### GOAL
Starting at the line containing "Focus the Search" and ending at the line containing "I will coord(224,1014).", rewrite those lines with "JavaScript" swapped for "TypeScript" and everything else left as is.

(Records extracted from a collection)
::::::

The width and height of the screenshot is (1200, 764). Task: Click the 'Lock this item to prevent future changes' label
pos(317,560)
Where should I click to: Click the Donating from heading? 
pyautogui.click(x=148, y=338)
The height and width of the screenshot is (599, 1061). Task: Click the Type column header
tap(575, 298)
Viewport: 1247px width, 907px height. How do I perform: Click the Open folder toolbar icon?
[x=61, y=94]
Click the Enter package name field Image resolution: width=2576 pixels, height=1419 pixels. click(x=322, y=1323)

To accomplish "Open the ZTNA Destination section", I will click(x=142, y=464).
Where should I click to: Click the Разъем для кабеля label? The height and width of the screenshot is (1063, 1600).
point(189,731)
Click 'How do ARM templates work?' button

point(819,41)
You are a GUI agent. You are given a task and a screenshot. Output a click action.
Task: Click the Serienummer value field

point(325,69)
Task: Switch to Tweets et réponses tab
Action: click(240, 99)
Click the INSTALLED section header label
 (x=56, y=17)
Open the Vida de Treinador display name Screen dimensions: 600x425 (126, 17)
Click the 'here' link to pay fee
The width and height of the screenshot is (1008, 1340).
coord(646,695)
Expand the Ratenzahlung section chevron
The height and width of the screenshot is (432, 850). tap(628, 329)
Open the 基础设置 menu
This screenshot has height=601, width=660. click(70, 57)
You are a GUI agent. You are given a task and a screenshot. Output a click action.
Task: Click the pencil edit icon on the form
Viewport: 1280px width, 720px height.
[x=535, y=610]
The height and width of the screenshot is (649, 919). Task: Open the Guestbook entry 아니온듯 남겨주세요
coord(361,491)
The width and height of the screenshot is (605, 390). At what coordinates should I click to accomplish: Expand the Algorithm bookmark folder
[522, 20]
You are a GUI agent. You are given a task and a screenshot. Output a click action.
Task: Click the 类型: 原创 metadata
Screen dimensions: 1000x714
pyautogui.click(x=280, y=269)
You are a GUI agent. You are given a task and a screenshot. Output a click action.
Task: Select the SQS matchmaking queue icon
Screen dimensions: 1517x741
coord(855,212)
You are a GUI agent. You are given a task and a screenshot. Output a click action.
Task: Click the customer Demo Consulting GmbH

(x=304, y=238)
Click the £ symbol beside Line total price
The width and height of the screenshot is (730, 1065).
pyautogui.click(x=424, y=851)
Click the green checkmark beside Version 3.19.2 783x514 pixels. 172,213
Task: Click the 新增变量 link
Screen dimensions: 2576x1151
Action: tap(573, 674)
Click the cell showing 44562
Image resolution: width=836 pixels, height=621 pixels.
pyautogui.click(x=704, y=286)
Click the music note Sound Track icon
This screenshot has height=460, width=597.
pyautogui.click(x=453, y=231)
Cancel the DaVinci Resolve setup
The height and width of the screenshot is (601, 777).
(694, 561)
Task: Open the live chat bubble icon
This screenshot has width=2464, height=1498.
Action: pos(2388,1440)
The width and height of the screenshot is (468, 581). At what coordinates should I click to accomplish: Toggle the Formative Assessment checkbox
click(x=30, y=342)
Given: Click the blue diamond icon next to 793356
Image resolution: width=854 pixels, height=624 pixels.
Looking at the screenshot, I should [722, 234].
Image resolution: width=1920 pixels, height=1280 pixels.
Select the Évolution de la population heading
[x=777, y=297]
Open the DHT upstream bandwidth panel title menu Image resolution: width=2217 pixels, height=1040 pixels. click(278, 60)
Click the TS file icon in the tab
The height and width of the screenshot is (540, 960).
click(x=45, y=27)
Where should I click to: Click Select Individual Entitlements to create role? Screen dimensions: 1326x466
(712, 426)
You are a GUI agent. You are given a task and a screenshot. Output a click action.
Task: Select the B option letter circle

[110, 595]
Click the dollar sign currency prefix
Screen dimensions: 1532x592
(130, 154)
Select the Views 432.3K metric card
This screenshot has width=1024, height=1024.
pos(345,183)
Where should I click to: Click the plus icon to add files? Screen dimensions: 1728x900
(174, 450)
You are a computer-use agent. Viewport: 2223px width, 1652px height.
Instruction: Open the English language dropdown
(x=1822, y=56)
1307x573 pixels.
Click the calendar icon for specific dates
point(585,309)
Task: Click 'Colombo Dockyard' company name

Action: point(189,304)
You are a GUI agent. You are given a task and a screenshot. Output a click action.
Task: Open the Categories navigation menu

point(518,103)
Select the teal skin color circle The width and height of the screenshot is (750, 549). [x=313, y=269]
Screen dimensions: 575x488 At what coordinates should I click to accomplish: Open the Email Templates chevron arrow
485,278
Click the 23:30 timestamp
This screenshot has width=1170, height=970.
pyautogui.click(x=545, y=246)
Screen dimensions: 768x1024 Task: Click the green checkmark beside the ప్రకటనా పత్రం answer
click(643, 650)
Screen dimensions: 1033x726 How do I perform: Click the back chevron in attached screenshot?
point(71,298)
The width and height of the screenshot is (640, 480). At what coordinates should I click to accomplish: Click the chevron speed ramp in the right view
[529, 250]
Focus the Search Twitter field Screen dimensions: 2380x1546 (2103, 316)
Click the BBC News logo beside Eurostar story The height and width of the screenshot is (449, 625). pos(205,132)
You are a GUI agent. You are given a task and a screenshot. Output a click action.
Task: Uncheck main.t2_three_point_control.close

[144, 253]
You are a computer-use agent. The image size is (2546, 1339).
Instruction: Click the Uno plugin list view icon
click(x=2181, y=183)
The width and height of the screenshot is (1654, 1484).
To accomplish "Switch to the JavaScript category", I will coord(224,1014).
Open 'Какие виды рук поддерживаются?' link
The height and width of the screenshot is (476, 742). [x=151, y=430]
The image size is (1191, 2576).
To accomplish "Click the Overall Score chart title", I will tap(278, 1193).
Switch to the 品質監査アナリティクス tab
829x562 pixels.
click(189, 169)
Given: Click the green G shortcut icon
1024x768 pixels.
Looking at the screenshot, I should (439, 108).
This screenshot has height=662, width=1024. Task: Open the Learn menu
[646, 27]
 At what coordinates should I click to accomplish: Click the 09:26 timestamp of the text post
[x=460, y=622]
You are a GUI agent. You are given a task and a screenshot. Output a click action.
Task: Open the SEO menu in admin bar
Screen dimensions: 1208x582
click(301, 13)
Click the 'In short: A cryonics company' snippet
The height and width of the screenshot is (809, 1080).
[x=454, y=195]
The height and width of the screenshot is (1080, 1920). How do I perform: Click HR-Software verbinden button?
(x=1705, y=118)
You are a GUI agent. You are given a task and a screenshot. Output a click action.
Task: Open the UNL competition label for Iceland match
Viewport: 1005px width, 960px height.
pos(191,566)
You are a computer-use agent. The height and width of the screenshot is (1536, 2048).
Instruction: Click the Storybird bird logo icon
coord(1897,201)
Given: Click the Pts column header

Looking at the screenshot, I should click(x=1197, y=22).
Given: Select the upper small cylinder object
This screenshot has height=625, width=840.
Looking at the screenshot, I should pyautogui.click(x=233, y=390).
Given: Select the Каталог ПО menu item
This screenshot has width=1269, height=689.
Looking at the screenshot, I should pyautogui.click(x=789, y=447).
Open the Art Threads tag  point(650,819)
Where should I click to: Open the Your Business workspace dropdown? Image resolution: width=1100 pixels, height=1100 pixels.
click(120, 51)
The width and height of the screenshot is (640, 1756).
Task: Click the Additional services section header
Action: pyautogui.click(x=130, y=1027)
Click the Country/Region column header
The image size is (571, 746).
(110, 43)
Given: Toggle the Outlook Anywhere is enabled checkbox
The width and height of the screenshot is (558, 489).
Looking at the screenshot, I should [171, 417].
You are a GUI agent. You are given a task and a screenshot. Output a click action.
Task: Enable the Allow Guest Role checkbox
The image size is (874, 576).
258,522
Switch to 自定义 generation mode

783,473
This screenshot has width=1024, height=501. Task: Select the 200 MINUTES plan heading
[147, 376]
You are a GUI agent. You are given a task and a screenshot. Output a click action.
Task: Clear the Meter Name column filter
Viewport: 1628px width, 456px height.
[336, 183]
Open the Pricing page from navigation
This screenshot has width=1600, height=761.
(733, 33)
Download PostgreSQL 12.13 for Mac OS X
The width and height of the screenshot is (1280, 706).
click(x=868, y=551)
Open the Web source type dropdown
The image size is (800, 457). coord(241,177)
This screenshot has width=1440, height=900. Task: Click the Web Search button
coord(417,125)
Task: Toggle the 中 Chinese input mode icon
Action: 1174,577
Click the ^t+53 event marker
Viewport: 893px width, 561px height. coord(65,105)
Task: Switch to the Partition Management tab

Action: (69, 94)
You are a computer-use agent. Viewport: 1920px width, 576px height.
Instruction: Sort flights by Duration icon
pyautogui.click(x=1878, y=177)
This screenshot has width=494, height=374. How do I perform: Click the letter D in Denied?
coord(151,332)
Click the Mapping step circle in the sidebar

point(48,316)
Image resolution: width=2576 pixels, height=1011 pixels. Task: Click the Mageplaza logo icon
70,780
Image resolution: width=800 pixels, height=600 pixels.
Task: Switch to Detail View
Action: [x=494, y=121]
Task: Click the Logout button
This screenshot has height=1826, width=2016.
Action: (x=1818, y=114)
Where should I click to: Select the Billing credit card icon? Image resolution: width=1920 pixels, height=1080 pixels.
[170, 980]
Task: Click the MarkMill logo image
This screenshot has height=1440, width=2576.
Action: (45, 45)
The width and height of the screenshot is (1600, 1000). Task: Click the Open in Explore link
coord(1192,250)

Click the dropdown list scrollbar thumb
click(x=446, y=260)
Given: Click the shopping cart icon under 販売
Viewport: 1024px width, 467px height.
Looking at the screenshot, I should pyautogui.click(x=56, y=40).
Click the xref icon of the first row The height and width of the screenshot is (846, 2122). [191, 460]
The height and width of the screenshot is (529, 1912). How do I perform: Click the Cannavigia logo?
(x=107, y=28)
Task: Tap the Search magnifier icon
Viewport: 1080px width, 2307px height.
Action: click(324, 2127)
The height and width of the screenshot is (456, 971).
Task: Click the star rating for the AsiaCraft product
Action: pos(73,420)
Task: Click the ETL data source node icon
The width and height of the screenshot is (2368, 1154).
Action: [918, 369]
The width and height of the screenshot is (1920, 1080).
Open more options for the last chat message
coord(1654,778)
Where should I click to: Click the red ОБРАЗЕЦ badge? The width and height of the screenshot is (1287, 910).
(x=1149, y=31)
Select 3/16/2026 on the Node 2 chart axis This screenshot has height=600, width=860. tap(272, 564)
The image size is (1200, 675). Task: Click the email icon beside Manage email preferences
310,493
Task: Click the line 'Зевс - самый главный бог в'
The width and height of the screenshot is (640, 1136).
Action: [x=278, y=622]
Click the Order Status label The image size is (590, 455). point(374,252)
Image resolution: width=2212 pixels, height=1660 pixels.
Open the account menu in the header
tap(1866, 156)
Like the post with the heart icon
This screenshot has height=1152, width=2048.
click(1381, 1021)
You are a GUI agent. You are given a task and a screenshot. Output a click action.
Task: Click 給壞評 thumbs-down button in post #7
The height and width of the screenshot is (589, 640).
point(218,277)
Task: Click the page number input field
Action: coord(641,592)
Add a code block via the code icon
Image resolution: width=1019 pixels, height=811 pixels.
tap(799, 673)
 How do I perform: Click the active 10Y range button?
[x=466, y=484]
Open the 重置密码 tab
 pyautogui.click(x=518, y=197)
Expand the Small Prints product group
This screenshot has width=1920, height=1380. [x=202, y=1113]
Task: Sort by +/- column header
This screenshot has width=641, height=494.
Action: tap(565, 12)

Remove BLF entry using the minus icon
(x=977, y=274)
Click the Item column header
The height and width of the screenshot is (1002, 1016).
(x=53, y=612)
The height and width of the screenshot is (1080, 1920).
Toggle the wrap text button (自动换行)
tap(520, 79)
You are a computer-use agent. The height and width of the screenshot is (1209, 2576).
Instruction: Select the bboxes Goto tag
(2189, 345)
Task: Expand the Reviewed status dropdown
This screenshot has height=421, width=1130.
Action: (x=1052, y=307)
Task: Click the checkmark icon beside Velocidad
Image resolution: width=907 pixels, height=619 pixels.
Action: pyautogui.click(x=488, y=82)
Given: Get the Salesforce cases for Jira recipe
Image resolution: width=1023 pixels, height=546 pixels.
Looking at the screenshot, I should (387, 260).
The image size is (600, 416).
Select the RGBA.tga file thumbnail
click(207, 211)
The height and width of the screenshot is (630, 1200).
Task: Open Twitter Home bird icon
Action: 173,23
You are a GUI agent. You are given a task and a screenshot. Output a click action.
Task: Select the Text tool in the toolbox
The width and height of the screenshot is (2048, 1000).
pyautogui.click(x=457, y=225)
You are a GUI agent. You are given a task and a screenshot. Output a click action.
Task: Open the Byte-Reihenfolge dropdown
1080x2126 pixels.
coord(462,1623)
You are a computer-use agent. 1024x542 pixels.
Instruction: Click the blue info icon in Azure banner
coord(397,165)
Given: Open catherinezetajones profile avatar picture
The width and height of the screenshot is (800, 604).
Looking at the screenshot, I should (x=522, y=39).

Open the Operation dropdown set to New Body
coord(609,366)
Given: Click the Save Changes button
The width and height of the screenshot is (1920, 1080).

::::::

### SOLUTION TO THE EXERCISE
Focus the Search Twitter field Screen dimensions: 2380x1546 (2103, 316)
Click the BBC News logo beside Eurostar story The height and width of the screenshot is (449, 625). pos(205,132)
You are a GUI agent. You are given a task and a screenshot. Output a click action.
Task: Uncheck main.t2_three_point_control.close

[144, 253]
You are a computer-use agent. The image size is (2546, 1339).
Instruction: Click the Uno plugin list view icon
click(x=2181, y=183)
The width and height of the screenshot is (1654, 1484).
To accomplish "Switch to the TypeScript category", I will coord(224,1014).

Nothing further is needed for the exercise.